• DESCRIPTION OF THE TASK
Every entry below must be retyped exactly, and the pictures must be left out.

• PROVIDED ENTRIES
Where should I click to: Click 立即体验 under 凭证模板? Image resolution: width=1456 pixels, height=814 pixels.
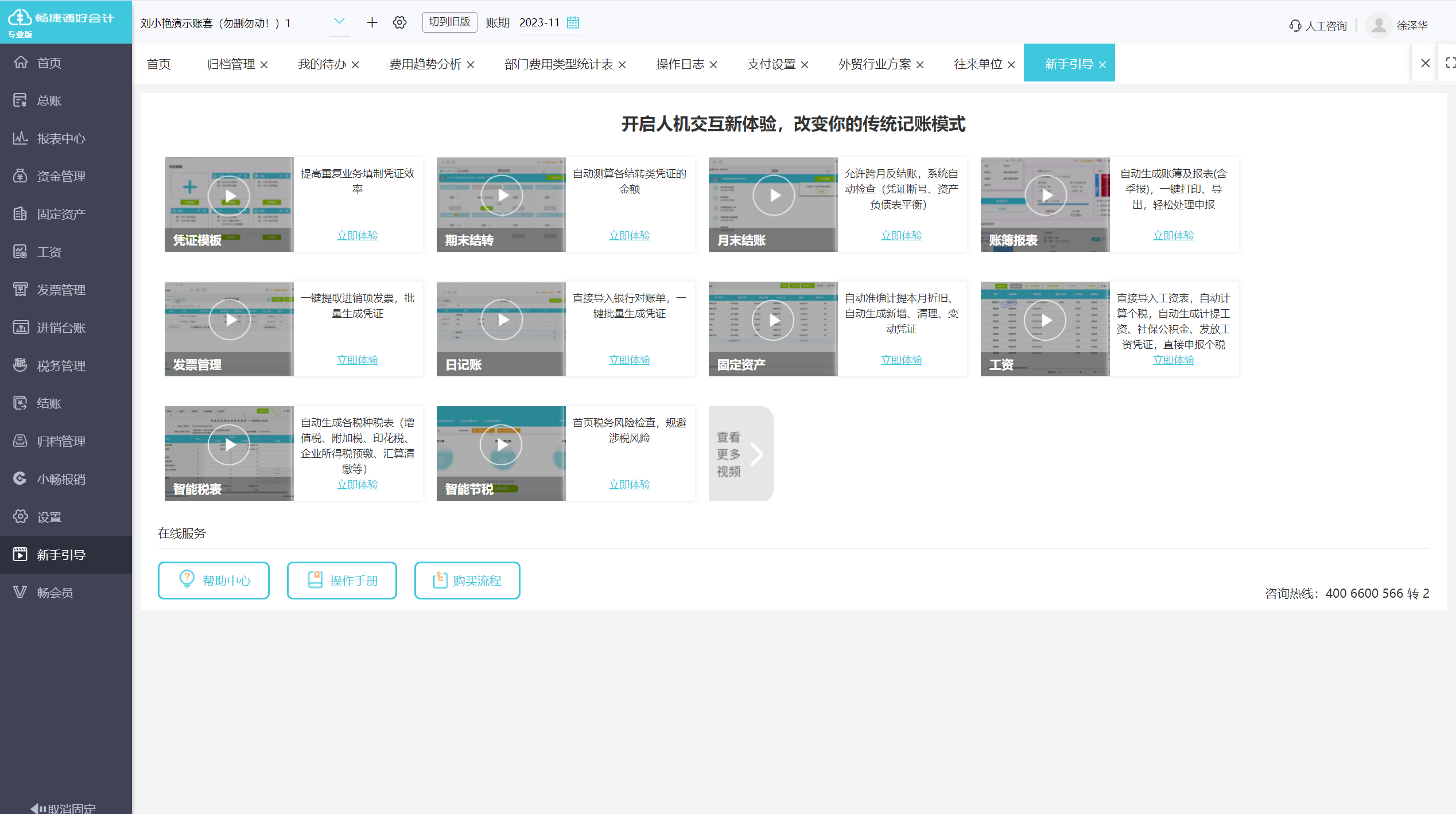pyautogui.click(x=357, y=235)
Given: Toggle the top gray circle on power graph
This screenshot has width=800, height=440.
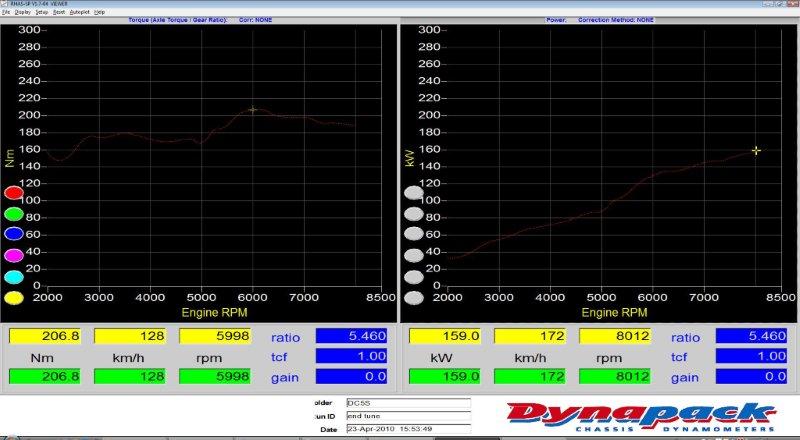Looking at the screenshot, I should click(x=413, y=193).
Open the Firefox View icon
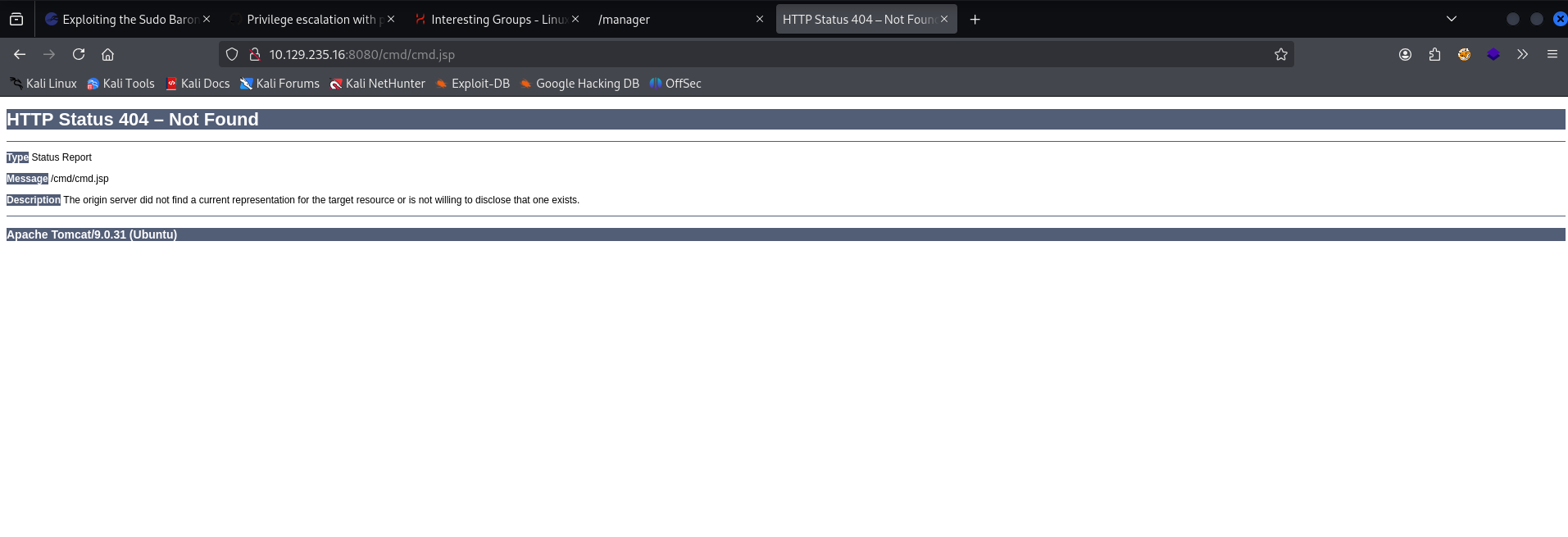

• ANSWER SECTION
Where should I click to: Click 立即体验 under 凭证模板? Image resolution: width=1456 pixels, height=814 pixels.
pyautogui.click(x=357, y=235)
Given: Toggle the top gray circle on power graph
This screenshot has width=800, height=440.
Looking at the screenshot, I should click(x=413, y=193).
Open the Firefox View icon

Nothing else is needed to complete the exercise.